Examples of technology related to PEM and other related types of fuel cell systems can be found with reference to commonly-assigned U.S. Pat. No. 3,985,578 to Witherspoon et al.; U.S. Pat. No. 5,272,017 to Swathirajan et al.; U.S. Pat. No. 5,624,769 to Li et al.; U.S. Pat. No. 5,776,624 to Neutzler; U.S. Pat. No. 6,103,409 to DiPierno Bosco et al.; U.S. Pat. No. 6,277,513 to Swathirajan et al.; U.S. Pat. No. 6,350,539 to Woods, III et al.; U.S. Pat. No. 6,372,376 to Fronk et al.; U.S. Pat. No. 6,376,111 to Mathias et al.; U.S. Pat. No. 6,521,381 to Vyas et al.; U.S. Pat No. 6,524,736 to Sompalli et al.; U.S. Pat. No. 6,528,191 to Senner; U.S. Pat. No. 6,566,004 to Fly et al.; U.S. Pat. No. 6,630,260 to Forte et al.; U.S. Pat. No. 6,663,994 to Fly et al.; U.S. Pat. No. 6,740,433 to Senner; U.S. Pat. No. 6,777,120 to Nelson et al.; U.S. Pat. No. 6,793,544 to Brady et al.; U.S. Pat. No. 6,794,068 to Rapaport et al.; U.S. Pat. No. 6,811,918 to Blunk et al.; U.S. Pat. No. 6,824,909 to Mathias et al.; U.S. Patent Application Publication Nos. 2004/0229087 to Senner et al.; 2005/0026012 to O'Hara; 2005/0026018 to O'Hara et al.; and 2005/0026523 to O'Hara et al., the entire specifications of all of which are expressly incorporated herein by reference.

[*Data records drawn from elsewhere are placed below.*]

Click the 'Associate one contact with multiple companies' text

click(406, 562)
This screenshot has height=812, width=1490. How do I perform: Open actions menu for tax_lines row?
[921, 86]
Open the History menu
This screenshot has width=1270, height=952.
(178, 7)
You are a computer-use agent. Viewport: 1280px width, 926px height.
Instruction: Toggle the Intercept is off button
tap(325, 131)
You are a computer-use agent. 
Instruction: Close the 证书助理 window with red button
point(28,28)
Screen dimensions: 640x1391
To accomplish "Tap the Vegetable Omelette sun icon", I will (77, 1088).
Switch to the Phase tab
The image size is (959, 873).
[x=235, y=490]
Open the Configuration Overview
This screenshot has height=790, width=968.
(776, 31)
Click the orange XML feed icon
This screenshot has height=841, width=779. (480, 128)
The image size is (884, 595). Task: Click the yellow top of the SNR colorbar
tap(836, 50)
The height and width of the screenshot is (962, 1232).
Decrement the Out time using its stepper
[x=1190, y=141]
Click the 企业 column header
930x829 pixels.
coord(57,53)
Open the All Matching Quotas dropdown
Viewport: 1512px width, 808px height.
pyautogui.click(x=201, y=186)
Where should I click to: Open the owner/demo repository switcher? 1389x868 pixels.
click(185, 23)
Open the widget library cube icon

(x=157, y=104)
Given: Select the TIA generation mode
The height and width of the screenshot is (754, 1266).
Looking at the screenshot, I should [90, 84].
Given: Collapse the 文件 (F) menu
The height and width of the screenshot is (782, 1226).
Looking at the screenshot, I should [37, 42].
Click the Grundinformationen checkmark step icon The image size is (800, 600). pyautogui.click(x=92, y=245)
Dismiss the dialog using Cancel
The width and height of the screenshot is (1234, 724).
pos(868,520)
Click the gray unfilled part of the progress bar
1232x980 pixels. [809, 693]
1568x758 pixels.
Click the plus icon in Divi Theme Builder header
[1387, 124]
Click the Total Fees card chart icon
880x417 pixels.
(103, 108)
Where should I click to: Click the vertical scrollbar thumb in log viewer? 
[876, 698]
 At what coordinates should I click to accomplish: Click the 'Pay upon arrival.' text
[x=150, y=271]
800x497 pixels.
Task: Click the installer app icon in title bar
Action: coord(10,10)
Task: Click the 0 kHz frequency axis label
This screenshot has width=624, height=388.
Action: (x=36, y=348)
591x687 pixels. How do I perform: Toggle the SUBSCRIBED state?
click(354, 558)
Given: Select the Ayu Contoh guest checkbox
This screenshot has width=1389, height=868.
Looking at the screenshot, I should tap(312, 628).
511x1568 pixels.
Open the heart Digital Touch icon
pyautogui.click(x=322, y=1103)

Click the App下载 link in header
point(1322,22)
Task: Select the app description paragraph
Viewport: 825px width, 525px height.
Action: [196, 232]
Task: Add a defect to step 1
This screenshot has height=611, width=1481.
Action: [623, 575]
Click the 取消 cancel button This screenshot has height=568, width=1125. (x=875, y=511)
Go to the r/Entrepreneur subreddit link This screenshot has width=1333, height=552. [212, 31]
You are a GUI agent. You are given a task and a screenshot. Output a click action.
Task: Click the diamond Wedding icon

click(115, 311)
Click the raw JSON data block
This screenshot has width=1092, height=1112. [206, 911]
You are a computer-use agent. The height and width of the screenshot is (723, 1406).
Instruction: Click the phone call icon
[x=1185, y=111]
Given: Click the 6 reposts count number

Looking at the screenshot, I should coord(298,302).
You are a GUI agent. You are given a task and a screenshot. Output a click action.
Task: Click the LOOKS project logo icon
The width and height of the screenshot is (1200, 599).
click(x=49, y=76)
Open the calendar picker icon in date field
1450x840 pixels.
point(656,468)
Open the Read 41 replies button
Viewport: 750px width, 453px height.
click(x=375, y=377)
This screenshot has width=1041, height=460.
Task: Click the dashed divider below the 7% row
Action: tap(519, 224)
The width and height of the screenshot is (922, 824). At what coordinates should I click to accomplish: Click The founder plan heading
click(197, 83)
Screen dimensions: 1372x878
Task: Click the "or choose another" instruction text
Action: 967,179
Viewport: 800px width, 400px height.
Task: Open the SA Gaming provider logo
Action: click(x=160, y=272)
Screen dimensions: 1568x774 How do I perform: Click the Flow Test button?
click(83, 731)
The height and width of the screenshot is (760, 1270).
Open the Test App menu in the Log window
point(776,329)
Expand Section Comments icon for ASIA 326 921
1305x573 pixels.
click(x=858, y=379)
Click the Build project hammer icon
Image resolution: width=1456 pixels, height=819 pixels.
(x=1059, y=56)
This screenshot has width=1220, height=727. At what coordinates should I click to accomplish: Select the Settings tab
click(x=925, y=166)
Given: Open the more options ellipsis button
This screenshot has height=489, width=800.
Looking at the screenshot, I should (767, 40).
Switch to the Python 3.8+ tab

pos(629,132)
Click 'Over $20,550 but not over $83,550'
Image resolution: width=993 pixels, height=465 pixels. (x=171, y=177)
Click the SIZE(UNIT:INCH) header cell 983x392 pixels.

In a conventional PEM fuel cell stack, water is produced in the cell reaction. This water must be removed from the stack, along with the spent reactant gas, and typically flows through the same reactant flow channels and manifolds. As the water collects in liquid form in droplets, slugs, and films toward the exit of the stack, it tends to hinder the flow of the reactant gases, thus resulting in instability in stack operation and performance degradation. One proposed method for overcoming the accumulation of water in flow field channels is hydrophilic coating of the bipolar plates. With use of such a highly wettable material, including silicon oxide, titanium oxide, or other similar metal oxides, water passing from the gas diffusion medium into the flow field will favor formation of thin liquid films that do not significantly impede reactant gas flow. This approach has been shown to significantly improve operational stability of the fuel cell stack, especially under low power conditions where uniform distribution of the reactants among individual cells is otherwise difficult to achieve.
Even with the improvement in water and gas transport within the flow field channels provided by hydrophilic coating, water management issues become a concern near the ends of the channels, where the various phases must transition into a region where the flow velocities and forces acting on the flow are quite different. More specifically, a water film tends to form on the face of the outlet manifold wall which tends to cover over the end openings of the reactant channels, thus obstructing the gas flow. This film is acted upon by the force of the moving gas streams, capillary forces, and gravity. However, under some low power operating conditions, the force of the moving gas stream may be insufficient to overcome the liquid film and that gas passage will be blocked.
Accordingly, there exists a need for new and improved fuel cell systems, especially those that include systems for managing water removal therefrom, especially in the vicinity of the reactant channel outlet ends.